--- start Data lines ---
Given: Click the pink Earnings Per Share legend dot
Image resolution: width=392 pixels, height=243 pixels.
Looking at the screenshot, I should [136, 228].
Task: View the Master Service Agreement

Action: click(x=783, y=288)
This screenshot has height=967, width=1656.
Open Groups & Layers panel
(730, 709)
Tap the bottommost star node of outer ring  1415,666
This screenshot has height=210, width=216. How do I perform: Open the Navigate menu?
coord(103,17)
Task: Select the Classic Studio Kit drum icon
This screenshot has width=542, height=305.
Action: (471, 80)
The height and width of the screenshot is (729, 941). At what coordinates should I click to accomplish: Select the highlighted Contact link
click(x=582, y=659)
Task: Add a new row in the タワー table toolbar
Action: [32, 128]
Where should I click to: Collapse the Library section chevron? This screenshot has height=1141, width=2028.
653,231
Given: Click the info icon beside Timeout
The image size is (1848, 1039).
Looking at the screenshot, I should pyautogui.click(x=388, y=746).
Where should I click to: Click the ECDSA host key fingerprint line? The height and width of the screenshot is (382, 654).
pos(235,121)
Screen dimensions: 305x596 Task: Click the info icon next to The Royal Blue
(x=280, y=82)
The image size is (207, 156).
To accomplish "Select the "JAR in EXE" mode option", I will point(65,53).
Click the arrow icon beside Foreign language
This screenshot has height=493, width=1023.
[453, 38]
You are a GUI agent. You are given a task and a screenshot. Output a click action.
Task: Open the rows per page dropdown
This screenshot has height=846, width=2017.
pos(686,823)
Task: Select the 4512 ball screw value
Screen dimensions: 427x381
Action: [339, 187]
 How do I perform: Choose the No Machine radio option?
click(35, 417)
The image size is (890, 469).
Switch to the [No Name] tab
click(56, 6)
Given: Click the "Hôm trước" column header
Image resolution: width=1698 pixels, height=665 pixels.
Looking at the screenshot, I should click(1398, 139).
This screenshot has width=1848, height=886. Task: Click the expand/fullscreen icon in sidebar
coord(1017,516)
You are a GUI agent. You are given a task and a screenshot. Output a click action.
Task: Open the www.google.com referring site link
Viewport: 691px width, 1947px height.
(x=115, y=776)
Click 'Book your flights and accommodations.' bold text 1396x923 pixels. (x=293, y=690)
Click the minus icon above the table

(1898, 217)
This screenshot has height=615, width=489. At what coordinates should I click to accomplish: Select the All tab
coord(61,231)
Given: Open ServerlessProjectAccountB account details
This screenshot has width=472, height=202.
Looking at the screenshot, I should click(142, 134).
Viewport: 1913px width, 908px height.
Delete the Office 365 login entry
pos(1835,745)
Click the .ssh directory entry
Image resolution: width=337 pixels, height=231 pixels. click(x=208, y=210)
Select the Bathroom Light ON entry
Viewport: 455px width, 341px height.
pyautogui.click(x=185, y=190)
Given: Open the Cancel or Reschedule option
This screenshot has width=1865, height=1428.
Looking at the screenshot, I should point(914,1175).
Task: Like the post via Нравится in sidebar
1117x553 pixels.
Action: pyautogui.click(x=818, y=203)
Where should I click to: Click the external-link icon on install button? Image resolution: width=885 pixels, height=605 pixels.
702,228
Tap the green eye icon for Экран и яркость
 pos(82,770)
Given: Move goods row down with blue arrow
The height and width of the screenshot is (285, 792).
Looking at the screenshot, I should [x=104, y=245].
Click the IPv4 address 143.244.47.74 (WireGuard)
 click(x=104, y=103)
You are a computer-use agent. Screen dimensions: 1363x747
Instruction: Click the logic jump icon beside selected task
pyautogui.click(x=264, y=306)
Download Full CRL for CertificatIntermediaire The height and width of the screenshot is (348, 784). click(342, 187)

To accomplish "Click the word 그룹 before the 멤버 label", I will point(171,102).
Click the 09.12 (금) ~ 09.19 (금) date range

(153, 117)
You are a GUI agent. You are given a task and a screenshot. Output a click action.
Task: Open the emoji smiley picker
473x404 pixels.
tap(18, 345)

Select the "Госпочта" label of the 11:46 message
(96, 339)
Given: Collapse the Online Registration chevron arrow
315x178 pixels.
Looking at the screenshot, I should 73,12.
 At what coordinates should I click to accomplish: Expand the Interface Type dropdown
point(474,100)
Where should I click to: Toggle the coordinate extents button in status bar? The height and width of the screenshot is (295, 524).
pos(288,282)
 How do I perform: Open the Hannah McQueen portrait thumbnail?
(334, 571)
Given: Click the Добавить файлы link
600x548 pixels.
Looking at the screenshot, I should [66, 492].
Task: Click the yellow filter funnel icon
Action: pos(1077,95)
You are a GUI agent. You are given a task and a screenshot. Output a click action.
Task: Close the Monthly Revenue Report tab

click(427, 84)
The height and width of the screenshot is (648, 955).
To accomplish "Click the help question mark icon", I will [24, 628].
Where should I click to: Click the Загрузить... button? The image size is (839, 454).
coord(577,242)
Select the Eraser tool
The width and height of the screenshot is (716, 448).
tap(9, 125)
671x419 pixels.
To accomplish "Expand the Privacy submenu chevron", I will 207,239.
--- end Data lines ---
→ Problem description:
Please turn the lines from the one containing "the 11:46 message" through the end of the records into a Markdown table with the columns Row and Line, numbering each line and leaving out blank lines.

→ Solved exercise:
| Row | Line |
|---|---|
| 1 | Select the "Госпочта" label of the 11:46 message |
| 2 | (96, 339) |
| 3 | Given: Collapse the Online Registration chevron arrow |
| 4 | 315x178 pixels. |
| 5 | Looking at the screenshot, I should 73,12. |
| 6 |  At what coordinates should I click to accomplish: Expand the Interface Type dropdown |
| 7 | point(474,100) |
| 8 | Where should I click to: Toggle the coordinate extents button in status bar? The height and width of the screenshot is (295, 524). |
| 9 | pos(288,282) |
| 10 |  How do I perform: Open the Hannah McQueen portrait thumbnail? |
| 11 | (334, 571) |
| 12 | Given: Click the Добавить файлы link |
| 13 | 600x548 pixels. |
| 14 | Looking at the screenshot, I should [66, 492]. |
| 15 | Task: Click the yellow filter funnel icon |
| 16 | Action: pos(1077,95) |
| 17 | You are a GUI agent. You are given a task and a screenshot. Output a click action. |
| 18 | Task: Close the Monthly Revenue Report tab |
| 19 | click(427, 84) |
| 20 | The height and width of the screenshot is (648, 955). |
| 21 | To accomplish "Click the help question mark icon", I will [24, 628]. |
| 22 | Where should I click to: Click the Загрузить... button? The image size is (839, 454). |
| 23 | coord(577,242) |
| 24 | Select the Eraser tool |
| 25 | The width and height of the screenshot is (716, 448). |
| 26 | tap(9, 125) |
| 27 | 671x419 pixels. |
| 28 | To accomplish "Expand the Privacy submenu chevron", I will 207,239. |